If there is a chart $(U,\phi)=(U,x^1,\dots,x^n)$ on $M$ with center $p$ and a tangent vector $\langle a^1,\dots,a^n\rangle$ with respect to the bases $\left\{\frac{\partial}{\partial x^i}\right\}$, then a curve $c_1$ starting at $p$ such that $c_1'(0)=X_p$ can be generated by defining $\alpha(t)=(a^1t,\dots,a^nt)$ and letting $c_1=\phi^{-1}\circ\alpha$.
If there is another chart $(V,\psi)=(V,y^1,\dots,y^n)$ then for the same tangent vector $X_p$ with a different coordinate form with respect to the new bases $\left\{\frac{\partial}{\partial y^i}\right\}$, there will be a new curve $c_2$ generated by the same method.
My question is whether $c_1=c_2$.
No. For a really simple example, consider rectangular and polar coordinates on $\mathbb{R}^2$. Starting at $(1,0)$ (in rectangular coordinates), the curve given in rectangular coordinates given by a vertical velocity vector is a vertical line. But in polar coordinates, it is a circle about the origin (since a vertical velocity vector points in the $\theta$ direction).
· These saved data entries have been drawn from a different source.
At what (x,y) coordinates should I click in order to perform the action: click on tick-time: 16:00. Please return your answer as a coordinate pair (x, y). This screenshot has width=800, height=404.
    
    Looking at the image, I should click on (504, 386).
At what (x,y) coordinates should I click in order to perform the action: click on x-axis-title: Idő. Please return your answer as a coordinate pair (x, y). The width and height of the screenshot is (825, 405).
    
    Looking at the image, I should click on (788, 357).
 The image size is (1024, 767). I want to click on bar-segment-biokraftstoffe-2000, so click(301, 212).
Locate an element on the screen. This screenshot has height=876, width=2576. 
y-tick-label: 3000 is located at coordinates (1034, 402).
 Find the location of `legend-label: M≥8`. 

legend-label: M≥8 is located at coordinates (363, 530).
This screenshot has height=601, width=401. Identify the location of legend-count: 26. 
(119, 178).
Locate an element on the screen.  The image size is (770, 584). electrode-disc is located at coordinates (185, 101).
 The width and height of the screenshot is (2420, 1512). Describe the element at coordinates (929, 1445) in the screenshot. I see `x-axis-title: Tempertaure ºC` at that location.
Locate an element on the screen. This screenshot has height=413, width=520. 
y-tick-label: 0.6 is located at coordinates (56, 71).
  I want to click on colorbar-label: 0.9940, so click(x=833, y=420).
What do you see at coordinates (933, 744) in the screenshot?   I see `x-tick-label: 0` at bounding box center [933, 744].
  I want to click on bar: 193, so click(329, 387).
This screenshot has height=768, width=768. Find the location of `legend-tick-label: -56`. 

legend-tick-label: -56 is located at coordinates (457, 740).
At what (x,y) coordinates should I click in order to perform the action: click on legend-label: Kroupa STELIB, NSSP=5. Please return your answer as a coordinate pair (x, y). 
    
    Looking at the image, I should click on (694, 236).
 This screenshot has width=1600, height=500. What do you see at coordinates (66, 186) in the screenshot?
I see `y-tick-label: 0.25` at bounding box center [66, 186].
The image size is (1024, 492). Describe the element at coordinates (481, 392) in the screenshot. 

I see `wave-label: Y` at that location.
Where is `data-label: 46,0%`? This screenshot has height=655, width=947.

What's going on here is that on a manifold, it doesn't make sense to talk about tangent vectors at different points as being "the same". On $\mathbb{R}^n$ we can identify the tangent space at every point with $\mathbb{R}^n$ and thus given just a single vector at a point we can turn it into a "constant" vector field defined everywhere and consider an integral curve for that vector field. But on a manifold, you can't take a tangent vector at a single point and turn it into a vector field in a canonical way. You can do this using a single coordinate chart, but different coordinate charts will give different results.